# CHALLENGE
Count the lines in the material below that contain the string "card", treating uppercase and lowercase as distinct. Reply with the number only.

# EXERCISE INPUTS
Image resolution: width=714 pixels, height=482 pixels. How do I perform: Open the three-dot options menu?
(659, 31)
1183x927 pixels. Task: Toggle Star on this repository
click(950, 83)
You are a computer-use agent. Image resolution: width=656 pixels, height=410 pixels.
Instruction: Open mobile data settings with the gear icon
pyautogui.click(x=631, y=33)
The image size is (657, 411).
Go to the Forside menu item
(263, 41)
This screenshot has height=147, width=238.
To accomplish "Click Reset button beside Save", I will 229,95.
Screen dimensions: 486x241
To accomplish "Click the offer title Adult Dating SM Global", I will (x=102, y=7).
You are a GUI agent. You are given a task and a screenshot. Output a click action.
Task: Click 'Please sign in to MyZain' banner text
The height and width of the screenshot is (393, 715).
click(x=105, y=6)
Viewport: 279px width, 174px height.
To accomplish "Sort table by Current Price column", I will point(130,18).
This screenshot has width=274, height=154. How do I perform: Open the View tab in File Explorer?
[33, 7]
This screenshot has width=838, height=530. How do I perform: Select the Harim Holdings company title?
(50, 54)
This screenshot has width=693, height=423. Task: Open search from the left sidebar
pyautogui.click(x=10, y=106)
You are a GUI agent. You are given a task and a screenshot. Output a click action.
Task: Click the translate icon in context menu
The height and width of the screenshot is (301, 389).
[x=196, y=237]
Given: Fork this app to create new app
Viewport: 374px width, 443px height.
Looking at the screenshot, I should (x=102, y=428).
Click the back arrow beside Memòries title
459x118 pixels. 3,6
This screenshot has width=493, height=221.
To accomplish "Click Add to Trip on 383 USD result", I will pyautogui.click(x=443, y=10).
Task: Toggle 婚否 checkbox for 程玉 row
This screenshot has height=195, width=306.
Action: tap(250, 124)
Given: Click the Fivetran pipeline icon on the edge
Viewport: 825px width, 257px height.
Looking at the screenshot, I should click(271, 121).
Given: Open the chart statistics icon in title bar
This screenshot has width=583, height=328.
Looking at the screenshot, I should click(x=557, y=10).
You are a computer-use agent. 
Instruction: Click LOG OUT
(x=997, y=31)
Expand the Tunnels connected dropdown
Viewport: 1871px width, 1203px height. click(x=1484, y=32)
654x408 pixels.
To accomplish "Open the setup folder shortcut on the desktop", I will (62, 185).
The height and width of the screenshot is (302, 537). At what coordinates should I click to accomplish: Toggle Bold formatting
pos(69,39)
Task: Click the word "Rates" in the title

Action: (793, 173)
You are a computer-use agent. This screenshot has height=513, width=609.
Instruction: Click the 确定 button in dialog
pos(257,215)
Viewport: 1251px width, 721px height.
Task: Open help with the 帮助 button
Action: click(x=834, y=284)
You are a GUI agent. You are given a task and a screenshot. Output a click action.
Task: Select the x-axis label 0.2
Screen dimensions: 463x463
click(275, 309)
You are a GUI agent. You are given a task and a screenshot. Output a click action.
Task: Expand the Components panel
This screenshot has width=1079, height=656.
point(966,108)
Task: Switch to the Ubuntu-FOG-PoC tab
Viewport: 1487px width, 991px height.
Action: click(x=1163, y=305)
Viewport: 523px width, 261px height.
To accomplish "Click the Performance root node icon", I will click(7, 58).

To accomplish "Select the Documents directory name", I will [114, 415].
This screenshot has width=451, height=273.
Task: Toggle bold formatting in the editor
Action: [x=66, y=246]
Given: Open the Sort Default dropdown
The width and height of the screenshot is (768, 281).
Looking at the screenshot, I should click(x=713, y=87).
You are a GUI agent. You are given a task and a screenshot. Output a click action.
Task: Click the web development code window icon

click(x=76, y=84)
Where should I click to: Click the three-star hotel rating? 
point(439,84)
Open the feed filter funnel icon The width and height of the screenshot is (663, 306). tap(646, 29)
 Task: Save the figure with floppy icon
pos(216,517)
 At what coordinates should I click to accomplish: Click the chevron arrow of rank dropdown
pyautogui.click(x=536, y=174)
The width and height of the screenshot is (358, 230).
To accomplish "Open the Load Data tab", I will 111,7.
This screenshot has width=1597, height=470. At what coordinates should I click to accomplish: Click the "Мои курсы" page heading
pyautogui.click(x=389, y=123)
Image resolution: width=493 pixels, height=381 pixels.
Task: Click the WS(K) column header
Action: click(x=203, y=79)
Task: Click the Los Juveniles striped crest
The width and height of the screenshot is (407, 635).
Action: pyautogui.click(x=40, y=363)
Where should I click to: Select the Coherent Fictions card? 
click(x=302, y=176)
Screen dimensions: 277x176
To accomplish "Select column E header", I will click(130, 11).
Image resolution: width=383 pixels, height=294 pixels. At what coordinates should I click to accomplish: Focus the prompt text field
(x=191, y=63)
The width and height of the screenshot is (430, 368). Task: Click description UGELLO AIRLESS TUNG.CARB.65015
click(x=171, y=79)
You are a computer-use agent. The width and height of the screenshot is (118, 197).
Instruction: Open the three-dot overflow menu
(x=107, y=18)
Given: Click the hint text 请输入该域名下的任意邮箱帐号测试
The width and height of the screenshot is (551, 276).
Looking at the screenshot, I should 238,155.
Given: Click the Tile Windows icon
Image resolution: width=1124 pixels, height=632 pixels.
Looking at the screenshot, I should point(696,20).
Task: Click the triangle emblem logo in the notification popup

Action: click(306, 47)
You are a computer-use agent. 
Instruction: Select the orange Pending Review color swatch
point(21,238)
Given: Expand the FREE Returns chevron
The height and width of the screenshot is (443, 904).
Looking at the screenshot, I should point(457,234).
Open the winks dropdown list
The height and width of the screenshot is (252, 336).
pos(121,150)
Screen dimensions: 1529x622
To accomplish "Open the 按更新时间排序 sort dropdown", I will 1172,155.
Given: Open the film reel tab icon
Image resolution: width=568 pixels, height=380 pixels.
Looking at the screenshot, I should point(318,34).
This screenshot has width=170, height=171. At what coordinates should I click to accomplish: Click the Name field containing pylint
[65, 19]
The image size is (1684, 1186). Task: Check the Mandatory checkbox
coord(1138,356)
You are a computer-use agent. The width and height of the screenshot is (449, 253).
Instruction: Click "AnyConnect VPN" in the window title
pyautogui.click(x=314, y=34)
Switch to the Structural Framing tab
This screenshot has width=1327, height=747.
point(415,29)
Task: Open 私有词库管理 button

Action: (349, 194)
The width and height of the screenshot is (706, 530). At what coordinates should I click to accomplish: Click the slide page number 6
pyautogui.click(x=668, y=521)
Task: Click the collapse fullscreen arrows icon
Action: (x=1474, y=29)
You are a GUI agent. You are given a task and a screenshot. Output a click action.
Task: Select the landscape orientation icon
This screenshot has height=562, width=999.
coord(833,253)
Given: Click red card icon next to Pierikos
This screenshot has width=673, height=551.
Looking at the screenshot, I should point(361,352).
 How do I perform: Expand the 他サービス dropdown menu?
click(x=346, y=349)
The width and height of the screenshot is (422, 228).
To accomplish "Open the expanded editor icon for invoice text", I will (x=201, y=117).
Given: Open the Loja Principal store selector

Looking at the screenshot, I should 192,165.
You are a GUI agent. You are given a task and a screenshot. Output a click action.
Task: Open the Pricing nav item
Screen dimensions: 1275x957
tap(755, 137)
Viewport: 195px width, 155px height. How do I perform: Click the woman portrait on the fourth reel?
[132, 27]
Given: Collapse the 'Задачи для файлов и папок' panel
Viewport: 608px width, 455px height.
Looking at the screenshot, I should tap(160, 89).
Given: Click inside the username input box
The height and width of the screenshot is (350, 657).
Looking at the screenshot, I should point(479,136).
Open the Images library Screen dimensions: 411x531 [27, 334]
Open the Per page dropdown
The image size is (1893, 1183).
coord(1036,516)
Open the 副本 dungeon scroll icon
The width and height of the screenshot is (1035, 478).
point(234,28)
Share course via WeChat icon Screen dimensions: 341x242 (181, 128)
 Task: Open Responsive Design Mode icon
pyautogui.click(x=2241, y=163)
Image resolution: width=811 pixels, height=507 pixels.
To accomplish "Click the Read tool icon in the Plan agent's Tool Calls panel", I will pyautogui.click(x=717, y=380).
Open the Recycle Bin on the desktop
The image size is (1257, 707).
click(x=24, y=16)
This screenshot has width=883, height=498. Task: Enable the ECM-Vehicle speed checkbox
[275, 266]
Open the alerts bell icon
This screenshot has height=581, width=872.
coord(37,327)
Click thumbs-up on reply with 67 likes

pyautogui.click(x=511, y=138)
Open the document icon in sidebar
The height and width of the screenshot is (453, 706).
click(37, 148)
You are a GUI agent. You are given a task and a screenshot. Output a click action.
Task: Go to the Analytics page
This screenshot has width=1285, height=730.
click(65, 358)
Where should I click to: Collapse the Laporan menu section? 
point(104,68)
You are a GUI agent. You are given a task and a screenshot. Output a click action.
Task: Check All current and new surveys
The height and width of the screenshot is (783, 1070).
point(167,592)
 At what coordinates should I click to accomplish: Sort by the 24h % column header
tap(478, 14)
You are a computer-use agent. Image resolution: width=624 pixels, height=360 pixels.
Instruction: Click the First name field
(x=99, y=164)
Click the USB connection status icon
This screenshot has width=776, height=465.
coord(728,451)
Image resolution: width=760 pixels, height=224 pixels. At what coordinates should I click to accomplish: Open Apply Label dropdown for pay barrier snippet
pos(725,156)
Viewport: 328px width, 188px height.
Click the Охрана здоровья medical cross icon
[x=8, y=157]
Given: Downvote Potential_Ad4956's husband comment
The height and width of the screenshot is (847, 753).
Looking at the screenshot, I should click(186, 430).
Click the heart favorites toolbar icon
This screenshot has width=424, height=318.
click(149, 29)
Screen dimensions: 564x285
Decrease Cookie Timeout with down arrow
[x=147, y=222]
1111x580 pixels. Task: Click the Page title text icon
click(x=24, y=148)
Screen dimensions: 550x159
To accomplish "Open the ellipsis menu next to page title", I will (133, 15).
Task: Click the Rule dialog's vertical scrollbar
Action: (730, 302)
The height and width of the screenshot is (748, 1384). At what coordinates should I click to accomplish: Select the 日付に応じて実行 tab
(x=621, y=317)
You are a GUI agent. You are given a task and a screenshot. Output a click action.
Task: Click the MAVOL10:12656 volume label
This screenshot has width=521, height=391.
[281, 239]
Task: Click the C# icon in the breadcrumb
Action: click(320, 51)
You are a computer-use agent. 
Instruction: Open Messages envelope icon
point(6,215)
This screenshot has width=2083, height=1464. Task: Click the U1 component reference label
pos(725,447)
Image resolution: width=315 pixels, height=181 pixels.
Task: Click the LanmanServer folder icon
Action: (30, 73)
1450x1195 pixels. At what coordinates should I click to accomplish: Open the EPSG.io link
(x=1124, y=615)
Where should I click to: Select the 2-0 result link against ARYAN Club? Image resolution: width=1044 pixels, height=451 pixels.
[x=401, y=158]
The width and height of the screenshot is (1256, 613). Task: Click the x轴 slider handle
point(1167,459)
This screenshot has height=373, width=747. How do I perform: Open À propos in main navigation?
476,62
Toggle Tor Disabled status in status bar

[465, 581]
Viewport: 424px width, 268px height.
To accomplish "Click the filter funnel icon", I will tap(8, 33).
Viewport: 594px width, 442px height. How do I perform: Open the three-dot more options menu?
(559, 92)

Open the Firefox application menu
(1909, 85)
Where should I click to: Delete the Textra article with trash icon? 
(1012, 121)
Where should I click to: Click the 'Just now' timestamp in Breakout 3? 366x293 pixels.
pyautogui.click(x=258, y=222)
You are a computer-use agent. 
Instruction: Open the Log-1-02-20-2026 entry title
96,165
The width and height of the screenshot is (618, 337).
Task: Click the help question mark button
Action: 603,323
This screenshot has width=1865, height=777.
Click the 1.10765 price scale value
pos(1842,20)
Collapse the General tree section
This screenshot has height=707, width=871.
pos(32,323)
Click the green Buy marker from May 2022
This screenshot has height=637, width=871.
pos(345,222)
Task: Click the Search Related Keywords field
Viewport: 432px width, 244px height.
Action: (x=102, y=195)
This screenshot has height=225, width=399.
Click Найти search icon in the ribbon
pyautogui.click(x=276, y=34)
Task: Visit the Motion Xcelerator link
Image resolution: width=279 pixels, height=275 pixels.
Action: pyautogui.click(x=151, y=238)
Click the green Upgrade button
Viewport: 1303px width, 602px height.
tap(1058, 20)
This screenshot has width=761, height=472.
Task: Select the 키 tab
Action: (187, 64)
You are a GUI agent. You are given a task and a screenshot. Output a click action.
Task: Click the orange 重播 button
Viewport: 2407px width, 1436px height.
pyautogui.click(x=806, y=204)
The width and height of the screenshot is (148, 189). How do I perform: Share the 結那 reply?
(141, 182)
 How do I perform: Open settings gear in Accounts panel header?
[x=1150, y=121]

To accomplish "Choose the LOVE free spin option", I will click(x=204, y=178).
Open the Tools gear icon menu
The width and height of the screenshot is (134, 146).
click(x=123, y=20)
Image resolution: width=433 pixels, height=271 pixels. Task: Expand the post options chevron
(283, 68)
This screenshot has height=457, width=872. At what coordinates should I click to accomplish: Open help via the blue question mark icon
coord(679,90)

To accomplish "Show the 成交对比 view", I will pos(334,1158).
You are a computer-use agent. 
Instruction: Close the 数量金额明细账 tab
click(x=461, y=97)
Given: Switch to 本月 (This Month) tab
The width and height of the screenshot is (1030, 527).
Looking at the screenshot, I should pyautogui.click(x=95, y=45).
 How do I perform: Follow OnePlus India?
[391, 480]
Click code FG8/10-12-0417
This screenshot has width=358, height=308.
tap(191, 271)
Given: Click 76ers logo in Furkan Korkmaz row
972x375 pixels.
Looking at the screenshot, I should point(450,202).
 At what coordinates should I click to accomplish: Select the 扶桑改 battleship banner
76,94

# WRITTEN RESPONSE
2